I started racing past dozens of people as I rounded the last .1 of the half marathon. Soon, I crossed the finish line and got my medal. I made it! And in true Vegas fashion, I promptly got my picture taken with a show girl and her blue boa. Can’t wait to see those pictures!
This is a race I’d love to run again! I failed to train properly, but it didn’t matter. The tall buildings on the strip seemed dwarfed while I ran the half marathon. I felt I could conquer anything. And the mid-30 degree temperatures didn’t deter the ran whatsoever.
After the race, I went to the First Aid tent to get ice for my knees and right leg (IT Band area). I was a bit out of it when they gave me the ice. I placed it on my knee and realized it felt warm. I looked at the nurse and said, “The ice is hot. Can I get cold ice?” I then realized the ice wasn’t hot. My leg was so cold that it felt warm. Weird.
I stretched a bit, ate a banana, changed into some sweats, and warmed up inside before meeting up with my group. Patrick, Steve and Kelly all finished with excellent times and for Patrick, it was a personal best. After the race, we all ate at The Buffet at the Wynn! I’m so proud to have accomplished this race, and do so dressed as Elvis!
2Posted by Lindsey Mastis on November 30, 2009 at 8:37 AM
My fifth race of 2009 is less than a week away and what better place for my finale run than Vegas?!?!? And I’ll be running as Elvis along with (likely) hundreds of runners. Together, we’ll make up the “running Elvi.” Here’s some questions I answered while entering the Running Elvi Group:
Name: Lindsey Mastis
How many races have you run as Elvis and where? 0
What inspired you to run as Elvis? I’ve wanted to run the Vegas strip for a few years, and every time I see pictures of the Running Elvi—I get inspired. I can’t wait to join the group!

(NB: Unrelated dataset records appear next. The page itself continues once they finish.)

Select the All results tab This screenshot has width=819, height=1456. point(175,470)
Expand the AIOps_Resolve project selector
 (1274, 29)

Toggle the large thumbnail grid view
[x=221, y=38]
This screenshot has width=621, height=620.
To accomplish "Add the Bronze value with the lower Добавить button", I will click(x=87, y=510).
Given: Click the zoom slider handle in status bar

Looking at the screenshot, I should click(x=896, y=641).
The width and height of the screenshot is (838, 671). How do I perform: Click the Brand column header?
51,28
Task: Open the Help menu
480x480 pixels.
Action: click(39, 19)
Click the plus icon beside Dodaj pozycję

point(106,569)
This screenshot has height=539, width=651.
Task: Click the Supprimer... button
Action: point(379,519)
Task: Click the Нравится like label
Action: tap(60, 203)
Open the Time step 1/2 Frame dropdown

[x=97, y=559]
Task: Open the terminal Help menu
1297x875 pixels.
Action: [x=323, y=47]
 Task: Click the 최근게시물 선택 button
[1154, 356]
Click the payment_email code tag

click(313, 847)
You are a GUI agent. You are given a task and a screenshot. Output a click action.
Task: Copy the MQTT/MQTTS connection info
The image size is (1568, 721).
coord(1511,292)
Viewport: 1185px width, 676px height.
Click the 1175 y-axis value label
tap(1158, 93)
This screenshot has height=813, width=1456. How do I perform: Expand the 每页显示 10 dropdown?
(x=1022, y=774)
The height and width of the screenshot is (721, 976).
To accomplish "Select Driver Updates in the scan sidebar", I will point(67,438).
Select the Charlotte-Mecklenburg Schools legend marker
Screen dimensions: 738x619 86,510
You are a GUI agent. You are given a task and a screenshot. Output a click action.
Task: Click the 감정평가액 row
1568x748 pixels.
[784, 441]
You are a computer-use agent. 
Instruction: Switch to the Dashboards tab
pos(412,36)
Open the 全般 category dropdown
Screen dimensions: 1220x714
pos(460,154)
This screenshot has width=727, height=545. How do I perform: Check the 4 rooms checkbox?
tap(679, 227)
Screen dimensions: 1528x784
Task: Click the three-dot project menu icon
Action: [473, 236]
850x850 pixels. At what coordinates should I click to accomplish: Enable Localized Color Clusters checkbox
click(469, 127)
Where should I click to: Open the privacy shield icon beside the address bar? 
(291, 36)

Are you running the full or half marathon? I’m signed up for the full, but I will be running the half and enjoying every moment!
Will you be wearing an Elvis wig or are you already blessed with the look? I am blessed with the look! Even though I’m a girl with fairly long hair, I’ve been able to create an Elvis up-do—complete with the little curl that falls down on the forehead. But again—I’m a girl—so I won’t be doing the whole side-burn thing.
Have you taken your costume for a test run yet? If so, where? I’ve run around my apartment, jumping up and down, excited to be a she-Elvis!
If “What happens in Vegas stays in Vegas,” what will you tell your family and friends about running down the Las Vegas Strip dressed as Elvis? I won’t say anything, unless the picture escape…
We already have the “Spaghetti Elvis” and the “Ugly Elvis.” What is your Elvis alias? I’m just going to go with my name: Lindsey Elvis
What are your three favorite Elvis tunes to run to? I love the club version of “Little More Conversation.” But I also like to run to other Vegas-inspired tunes and bands like Katy Perry’s “Waking Up In Vegas,” and anything by The Killers.
Will you be running as the “skinny” Elvis or the “fat” Elvis? I’ll be running as skinny Elvis, until I hit the buffets!
Do you have family, friends and/or co-workers who will be running as Elvis with you? If so, how many, what are their names and how are they related to you? I am running with a group of people, but none of them are brave enough to become a running Elvis.
Will you also be renewing your vows or getting married at our Run-Thru Wedding Chapel? I will not be getting married, even though my fiancé (who is running the race) and I just got engaged a few weeks ago. Please don’t temp us!